Question

Solve each equation. Check the solutions.$$r^{2 / 3}+r^{1 / 3}-12=0$$

Answer

**step1 Identify the relationship between terms**

Observe the exponents in the given equation. The first term has $$r$$ raised to the power of $$2/3$$, and the second term has $$r$$ raised to the power of $$1/3$$. Notice that $$2/3$$ is exactly twice $$1/3$$. This means we can express the first term in relation to the second term.

$$r^{2/3} = (r^{1/3})^2$$

**step2 Introduce a substitution to simplify the equation**

To make the equation easier to work with, we can replace the repeating term $$r^{1/3}$$ with a simpler variable. Let's use 'a' for this substitution. This will transform the equation into a more familiar form.

● **INFORMATION PROVIDED**
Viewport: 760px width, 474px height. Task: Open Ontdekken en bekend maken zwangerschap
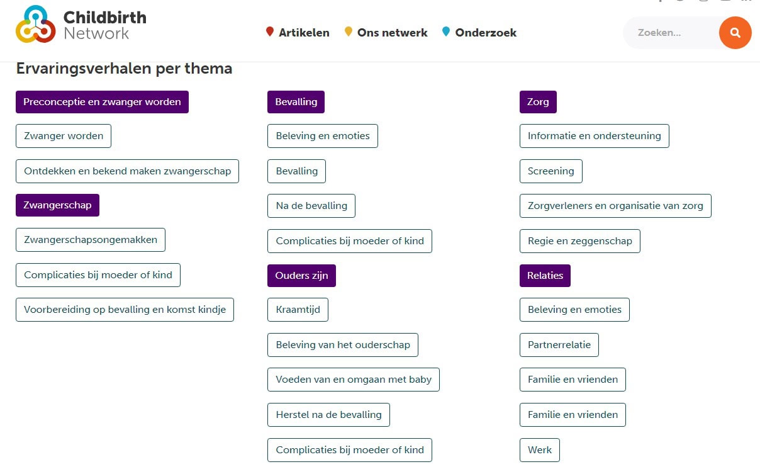pyautogui.click(x=127, y=171)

● **JOBS**
A) Quote the worked math solution starting at "Solve each equation." and ending at "the second term.".
B) In the worked math solution, which variable replaces the repeating term r^(1/3)?

● **RESPONSES TO THE TASKS**
A)
Solve each equation. Check the solutions.$$r^{2 / 3}+r^{1 / 3}-12=0$$

Answer

**step1 Identify the relationship between terms**

Observe the exponents in the given equation. The first term has $$r$$ raised to the power of $$2/3$$, and the second term has $$r$$ raised to the power of $$1/3$$. Notice that $$2/3$$ is exactly twice $$1/3$$. This means we can express the first term in relation to the second term.

B) The variable 'a'.